Bit's mapping system ensures data resilience over time. For instance, objects serialized with an initial map version (R0) can be seamlessly reserialized to a newer version (R1) as your data schema evolves. This built-in functionality simplifies the process of keeping serialized data up-to-date without the complexity often associated with such transformations.

Compression Ratios

Bit demonstrates exceptional efficiency in data storage, achieving compression ratios of over 90% in many cases, and even up to 98% when optimizing data types and attribute usage, far surpassing the compression achieved with minimized JSON.

An Example

Here's a simple example where we are serializing a single class that has a string, ushort, enum, and recursive list of related "bit people".
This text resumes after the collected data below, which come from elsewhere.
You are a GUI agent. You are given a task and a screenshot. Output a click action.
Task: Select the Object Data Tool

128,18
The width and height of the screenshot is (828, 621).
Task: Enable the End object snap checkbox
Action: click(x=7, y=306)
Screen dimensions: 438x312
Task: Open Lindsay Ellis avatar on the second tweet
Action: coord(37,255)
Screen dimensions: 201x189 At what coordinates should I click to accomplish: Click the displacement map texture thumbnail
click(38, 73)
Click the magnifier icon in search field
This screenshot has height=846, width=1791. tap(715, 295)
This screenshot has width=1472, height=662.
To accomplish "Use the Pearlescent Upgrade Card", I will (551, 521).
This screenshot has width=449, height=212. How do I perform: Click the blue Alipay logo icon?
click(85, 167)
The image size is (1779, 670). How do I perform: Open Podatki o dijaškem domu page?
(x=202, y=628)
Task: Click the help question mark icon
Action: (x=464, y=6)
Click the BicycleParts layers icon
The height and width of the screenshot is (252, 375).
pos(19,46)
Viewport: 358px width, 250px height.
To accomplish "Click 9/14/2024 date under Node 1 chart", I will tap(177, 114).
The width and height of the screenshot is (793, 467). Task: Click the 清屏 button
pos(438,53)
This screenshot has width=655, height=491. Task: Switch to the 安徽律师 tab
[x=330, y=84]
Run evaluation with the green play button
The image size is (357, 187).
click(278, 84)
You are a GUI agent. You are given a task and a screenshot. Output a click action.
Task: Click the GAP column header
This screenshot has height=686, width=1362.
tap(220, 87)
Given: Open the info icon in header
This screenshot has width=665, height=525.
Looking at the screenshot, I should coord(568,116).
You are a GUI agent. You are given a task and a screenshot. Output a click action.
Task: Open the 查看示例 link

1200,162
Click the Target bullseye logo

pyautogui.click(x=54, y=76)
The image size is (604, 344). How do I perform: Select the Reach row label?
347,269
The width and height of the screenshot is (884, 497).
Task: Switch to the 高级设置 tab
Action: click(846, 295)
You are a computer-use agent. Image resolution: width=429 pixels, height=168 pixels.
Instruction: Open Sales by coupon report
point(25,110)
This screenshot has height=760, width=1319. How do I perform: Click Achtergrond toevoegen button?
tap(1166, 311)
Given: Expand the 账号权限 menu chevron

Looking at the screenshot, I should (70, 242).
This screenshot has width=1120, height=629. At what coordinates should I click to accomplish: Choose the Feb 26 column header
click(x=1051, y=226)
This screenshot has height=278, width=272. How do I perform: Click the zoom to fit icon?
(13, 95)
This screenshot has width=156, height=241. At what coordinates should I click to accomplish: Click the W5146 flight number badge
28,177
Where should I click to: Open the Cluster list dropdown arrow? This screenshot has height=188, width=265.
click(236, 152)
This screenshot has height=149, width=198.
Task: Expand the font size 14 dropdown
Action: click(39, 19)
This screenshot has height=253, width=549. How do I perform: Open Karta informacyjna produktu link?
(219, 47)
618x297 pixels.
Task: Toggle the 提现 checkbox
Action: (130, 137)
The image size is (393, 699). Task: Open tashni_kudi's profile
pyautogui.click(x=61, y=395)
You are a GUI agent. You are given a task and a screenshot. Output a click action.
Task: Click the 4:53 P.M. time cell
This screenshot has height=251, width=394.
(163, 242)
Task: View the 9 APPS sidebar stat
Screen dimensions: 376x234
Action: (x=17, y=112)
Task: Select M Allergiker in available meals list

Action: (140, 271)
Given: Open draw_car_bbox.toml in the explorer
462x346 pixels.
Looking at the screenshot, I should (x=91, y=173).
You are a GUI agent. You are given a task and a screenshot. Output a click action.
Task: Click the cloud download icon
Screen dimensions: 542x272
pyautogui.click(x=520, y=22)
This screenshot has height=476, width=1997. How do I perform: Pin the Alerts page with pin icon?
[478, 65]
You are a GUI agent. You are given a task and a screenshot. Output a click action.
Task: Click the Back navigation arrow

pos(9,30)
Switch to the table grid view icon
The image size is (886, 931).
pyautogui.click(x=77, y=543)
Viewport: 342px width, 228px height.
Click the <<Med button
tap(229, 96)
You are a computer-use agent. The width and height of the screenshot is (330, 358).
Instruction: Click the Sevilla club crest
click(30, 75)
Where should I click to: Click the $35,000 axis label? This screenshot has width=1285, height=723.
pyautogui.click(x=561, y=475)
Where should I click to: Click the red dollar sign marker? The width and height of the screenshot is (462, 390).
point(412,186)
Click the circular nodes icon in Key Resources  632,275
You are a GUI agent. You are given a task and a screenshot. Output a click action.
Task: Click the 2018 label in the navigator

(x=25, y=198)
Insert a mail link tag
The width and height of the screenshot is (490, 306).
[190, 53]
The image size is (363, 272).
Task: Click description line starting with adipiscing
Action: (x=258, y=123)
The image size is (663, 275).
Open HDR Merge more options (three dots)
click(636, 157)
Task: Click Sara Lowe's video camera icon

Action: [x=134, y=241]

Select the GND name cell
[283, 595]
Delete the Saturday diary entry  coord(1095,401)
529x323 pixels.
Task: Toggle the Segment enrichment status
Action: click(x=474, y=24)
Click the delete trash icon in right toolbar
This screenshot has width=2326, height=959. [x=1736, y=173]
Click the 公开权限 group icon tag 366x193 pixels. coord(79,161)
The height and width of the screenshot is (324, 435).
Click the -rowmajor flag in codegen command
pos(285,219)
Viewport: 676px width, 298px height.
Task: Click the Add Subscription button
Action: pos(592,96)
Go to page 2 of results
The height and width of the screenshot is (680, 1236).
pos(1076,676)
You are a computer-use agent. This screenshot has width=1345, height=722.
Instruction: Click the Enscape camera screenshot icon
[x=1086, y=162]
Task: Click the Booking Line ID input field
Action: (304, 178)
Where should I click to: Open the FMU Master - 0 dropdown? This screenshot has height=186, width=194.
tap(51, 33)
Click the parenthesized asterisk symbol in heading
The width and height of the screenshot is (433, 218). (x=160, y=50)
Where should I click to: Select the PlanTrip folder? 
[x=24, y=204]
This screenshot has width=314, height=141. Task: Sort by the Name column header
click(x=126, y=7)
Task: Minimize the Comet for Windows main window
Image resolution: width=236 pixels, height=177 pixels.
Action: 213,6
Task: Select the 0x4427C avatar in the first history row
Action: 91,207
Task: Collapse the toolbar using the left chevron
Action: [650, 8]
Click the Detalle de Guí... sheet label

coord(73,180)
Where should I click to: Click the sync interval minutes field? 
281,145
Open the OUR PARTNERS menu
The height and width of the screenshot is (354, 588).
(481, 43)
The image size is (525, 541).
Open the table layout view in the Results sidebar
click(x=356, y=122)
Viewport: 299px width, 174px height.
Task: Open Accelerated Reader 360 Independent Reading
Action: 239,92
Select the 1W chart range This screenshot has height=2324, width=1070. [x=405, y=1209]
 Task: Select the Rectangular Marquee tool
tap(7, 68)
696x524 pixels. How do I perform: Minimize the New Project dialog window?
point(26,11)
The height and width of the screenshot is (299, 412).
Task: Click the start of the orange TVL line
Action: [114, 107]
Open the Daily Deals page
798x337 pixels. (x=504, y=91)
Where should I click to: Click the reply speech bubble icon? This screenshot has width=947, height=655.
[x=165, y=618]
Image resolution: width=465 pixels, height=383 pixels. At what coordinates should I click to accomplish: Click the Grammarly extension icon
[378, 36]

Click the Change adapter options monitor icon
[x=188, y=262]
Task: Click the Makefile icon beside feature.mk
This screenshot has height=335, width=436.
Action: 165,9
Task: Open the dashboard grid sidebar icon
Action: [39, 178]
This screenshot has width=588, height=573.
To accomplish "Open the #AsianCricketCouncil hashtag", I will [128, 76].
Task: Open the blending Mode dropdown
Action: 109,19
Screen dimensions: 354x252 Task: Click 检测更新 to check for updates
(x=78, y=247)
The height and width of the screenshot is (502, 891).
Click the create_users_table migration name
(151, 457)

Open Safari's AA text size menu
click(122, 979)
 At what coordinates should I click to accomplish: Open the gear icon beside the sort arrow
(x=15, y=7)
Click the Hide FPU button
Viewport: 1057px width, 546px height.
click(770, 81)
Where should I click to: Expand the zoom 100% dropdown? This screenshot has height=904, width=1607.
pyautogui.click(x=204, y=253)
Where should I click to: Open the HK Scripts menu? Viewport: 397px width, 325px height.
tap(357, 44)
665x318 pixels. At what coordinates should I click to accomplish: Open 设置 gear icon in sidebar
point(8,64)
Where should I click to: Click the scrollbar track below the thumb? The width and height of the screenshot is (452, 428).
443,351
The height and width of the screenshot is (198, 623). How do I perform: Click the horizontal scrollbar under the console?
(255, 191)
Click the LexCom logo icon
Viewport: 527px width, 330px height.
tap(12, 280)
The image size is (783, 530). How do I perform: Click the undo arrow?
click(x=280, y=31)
It's extremely easy to use and Bit handles all of the data types and mapping.

var bitPerson = new BitPerson() { 
Name = "Bandit", 
Age = 42, 
PersonType = BitPersonType.adult, 
RelatedPeople = new List<BitPerson>()
{
    new BitPerson() { Name = "Bingo", Age = 7, PersonType = BitPersonType.child }
} };

//Simple example without storing a map
byte[] ser = Bit2.Serialize(bitPerson);
BitPerson? des = Bit2.Deserialize<BitPerson>(ser);

Compression Comparison

If you take this example and compare the byte lengths of JSON to Bit, it's pretty crazy. The compression ratios get even bigger when a larger document is at play, as bit automatically tests for additional compression on larger objects.

decimal compSize = Bit2.SerializeHeadless(BitPerson).Length / (decimal)JsonConvert.SerializeObject(BitPerson).Length;

// 0.108 (or a ~ tenth of the size!)

Documentation

Attributes

Ignore

The first attribute is Bit2Ignore. This tells the serializer to ignore this property and not serialize it. It is important to put this attribute on properties that are not necessary to store, or should be re-calculated after deserialization.

public class BitPerson
{
    public string Name { get; set; }

    [Bit2Ignore]
    public string ignoreExample { get; set; } = "";
}

Serialization Callbacks

There are two serialization attributes as well, they are: Bit2PreSerialize and Bit2PostDeserialize. These attribute allow you to specify a singular method to be called before serialization and after deserialization.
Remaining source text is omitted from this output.